Experimental data on 43 Mtb-infected NHPs classified as either latent or active TB will be used to guide virtual NHP building process (see Materials and Methods section for further details). Step 1. One NHP out of the 43 (NHPi, i = 1, …,43) is selected and the number of granulomas (Ni) to sample from the in silico repository is determined, together with the CFU per each granuloma (CFUj, j = 1,….,Ni). Step 2. For each CFUj, we select a subset of in silico granulomas from the repository within the range [(1-α)xCFUj, (1+α)xCFUj]. We used α = 10%. The subset is sampled at the time point necropsy for NHPi was performed (see details on S1 Table). Step 3. Statistics on blood readouts are calculated (i.e., mean, median, standard deviation) and stored. Step 4. Steps 1–3 are repeated K times for the same NHPi to mimic the variability and heterogeneity in granuloma outcomes within a single host. The K replications are then stored and host-scale statistics are computed (i.e., mean, median, standard deviation) and combined to simulate trajectories of in silico blood readouts to predict infection outcomes, as shown in Fig 7.

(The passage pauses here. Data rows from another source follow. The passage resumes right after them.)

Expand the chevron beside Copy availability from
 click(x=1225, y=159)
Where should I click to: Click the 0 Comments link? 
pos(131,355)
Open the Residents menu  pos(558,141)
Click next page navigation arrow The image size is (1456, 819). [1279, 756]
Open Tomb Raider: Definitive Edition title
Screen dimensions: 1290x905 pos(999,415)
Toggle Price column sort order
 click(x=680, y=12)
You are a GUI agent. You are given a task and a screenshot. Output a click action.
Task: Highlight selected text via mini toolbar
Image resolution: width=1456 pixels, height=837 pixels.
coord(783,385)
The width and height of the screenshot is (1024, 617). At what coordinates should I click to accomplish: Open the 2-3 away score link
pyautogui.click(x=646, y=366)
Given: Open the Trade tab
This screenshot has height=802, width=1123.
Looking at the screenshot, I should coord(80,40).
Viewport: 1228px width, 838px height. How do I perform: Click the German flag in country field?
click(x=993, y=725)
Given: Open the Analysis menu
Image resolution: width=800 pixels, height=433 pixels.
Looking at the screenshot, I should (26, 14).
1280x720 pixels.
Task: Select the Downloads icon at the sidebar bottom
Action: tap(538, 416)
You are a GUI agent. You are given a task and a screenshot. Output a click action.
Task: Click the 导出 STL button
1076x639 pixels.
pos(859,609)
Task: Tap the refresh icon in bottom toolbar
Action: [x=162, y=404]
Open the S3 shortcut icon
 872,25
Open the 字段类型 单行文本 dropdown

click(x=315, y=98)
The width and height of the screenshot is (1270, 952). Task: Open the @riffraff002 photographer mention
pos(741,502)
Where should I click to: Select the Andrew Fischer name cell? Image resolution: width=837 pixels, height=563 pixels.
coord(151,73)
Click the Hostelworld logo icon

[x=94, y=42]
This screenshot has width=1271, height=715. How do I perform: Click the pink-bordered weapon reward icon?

Fig 7. Scaling to host infection outcome predictions for Mtb-specific T cell frequencies.

We built/calibrated virtual NHPs that replicate granuloma heterogeneity and variability in the lung of 43 NHPs (up to 600 days post infection, see S1 Table). Here, in silico blood trajectories of total T cell levels and Mtb-specific T cell frequencies grouped by clinical outcome (as shown in S1 Table) are plotted over 600 days for the same set of virtual NHPs. The in silico data shown here have been generated following steps illustrated in Fig 6, as well as in Materials and Methods section. The two virtual trajectories representing the 43 virtual NHPs are displayed in all the panels as mean +/- 2x(standard error). The asterisks show significant (p<0.05) student t-test between the two trajectories at the same time point. These in silico trajectories have been generated with zero initial conditions for the Mtb-specific T cell memory phenotypes (except for Naïve Mtb-specific T cells, see Materials and Methods section for details). No experimental data is shown here since blood measures are only available for a limited number of NHPs (I.e., 12 out o 43) and only up to 180 days post infection. Panel A: Total CD4+ T cell levels. Panel B: Total CD8+ T cell levels. Panel C: Total Mtb-specific CD4+ T cell levels. Panel D: Total Mtb-specific CD8+ T cell levels. Panels E: Mtb-specific frequencies of Effector CD4+ T cells. Panels F: Mtb-specific frequencies of Effector Memory CD4+ T cells. Panels G: Mtb-specific frequencies of Effector CD8+ T cells. Panels H: Mtb-specific frequencies of Effector Memory CD8+ T cells.